腎臟移植術後早期切口疝氣併小腸絞窄需緊急手術治療之病例報告
黃國倫1、吳俊賢1、2、林嘉祥1、2、王華斌1
1義大醫療財團法人義大醫院 泌尿科;
2義守大學 醫學系
Early Post
Renal transplant Incisional Hernia with Small Bowel Strangulation Requiring
Emergency Surgery
Guo-Lun Huang1, Chun-Hsien Wu1,2, Victor C. Lin1,2, Hua-Ping Wang1
1 Department of Urology1, E-Da Hospital, Kaohsiung, Taiwan;
2 School of Medicine, College of Medicine2, I-Shou University, Kaohsiung, Taiwan
Introduction: Incisional hernia (IH) is an uncommon but recognized complication after renal transplant. A systematic review reported a mean incidence of approximately 3.2%, with rates ranging from 1.1% to 7.0% among renal transplant recipients. Several risk factors have been associated with the development of incisional hernia after transplantation, including obesity, diabetes mellitus and advanced age. Although many incisional hernias remain asymptomatic, complications such as bowel incarceration and strangulation may occur and require urgent surgical intervention. Here we present a case of incisional hernia with small bowel incarceration and strangulation shortly after renal transplant, requiring emergent surgical intervention.
Case report: A 47-year-old woman with a medical history of diabetes mellitus, hypertension, spontaneous intracranial hemorrhage, and end-stage renal disease (ESRD) requiring hemodialysis presented to the emergency department with a two-day history of nausea, vomiting, and right lower abdominal pain, occurring approximately one month after cadaveric kidney transplantation. Her body mass index (BMI) was 33.64 kg/m², indicating obesity, a recognized risk factor for incisional hernia following renal transplant. On physical examination, a tender bulging mass was noted at the right lower abdominal transplant incision site, without signs of generalized peritonitis. Laboratory evaluation revealed bandemia and acute kidney injury accompanied by metabolic acidosis. Non-contrast abdominal computed tomography demonstrated a right lower abdominal wall hernia containing small bowel loops with associated bowel dilatation and fluid accumulation, raising concern for incarceration with possible strangulation (Fig. 1A). Given the concern for bowel strangulation, emergent surgical intervention was undertaken. Intraoperative findings revealed an incisional hernia sac containing incarcerated small bowel with hemoperitoneum, and the affected bowel segment showed ischemic changes (Fig. 1B). Incisional hernia repair with small bowel resection was therefore performed. Postoperatively, the patient was transferred to the surgical intensive care unit (SICU) for close monitoring. She was successfully extubated the following day and received parenteral nutritional support. Her diet was gradually advanced as tolerated, and renal function progressively improved. The patient was discharged in stable condition on postoperative day 8. Subsequent follow-up imaging demonstrated resolution of the previously noted fluid collection, and the patient remained clinically stable.

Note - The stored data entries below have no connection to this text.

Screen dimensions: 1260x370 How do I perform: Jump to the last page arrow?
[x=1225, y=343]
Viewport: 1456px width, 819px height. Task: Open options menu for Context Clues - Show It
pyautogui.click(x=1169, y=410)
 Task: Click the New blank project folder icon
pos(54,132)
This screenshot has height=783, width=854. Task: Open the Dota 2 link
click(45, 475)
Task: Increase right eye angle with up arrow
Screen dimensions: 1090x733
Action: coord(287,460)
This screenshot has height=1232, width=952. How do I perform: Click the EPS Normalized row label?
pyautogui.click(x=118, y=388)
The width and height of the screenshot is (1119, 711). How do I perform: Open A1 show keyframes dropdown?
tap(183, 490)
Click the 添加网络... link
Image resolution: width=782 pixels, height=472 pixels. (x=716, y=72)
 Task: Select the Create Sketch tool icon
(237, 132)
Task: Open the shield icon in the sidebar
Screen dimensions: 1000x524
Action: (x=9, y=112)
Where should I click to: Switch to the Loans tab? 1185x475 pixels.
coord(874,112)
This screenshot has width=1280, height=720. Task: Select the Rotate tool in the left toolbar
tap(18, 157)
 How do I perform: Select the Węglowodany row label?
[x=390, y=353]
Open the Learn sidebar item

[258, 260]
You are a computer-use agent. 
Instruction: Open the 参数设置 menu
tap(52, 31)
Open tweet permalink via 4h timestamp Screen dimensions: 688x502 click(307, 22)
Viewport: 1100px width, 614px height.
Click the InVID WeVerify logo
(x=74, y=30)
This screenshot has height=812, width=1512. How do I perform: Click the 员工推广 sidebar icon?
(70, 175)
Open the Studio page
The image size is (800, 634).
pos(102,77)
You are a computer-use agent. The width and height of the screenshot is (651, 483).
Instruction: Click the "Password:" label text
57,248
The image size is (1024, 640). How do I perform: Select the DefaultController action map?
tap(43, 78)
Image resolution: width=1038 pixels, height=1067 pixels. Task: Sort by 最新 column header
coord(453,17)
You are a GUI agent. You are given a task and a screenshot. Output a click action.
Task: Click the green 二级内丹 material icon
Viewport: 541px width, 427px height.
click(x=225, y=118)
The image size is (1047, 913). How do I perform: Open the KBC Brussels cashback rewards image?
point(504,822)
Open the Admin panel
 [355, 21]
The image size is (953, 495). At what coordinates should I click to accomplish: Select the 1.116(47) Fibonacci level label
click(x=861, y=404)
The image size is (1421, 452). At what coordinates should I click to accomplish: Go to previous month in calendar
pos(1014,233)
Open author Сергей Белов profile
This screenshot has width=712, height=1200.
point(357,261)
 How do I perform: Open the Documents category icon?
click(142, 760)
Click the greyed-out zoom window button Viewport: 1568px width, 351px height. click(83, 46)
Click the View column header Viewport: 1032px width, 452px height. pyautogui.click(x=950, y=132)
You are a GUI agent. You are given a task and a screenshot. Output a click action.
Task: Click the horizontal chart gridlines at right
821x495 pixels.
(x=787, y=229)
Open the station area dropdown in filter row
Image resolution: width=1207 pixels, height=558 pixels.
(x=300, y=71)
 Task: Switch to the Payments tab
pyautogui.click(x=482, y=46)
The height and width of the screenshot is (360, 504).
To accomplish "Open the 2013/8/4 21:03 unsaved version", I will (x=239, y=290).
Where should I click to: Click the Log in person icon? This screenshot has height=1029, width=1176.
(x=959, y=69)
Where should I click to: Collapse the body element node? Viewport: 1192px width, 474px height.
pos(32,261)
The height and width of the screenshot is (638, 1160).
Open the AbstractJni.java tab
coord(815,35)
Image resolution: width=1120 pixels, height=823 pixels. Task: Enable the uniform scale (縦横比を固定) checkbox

Conclusion: IH is an uncommon but important complication following renal transplant. Risk factors such as obesity and diabetes may contribute to impaired wound healing and fascial weakness. While many cases are asymptomatic, bowel incarceration and strangulation represent surgical emergencies requiring prompt intervention. Early recognition of symptoms and timely imaging are essential for diagnosis. In renal transplant recipients, careful postoperative monitoring and risk factor modification, such as weight control and glycemic control, may help reduce recurrence and improve outcomes.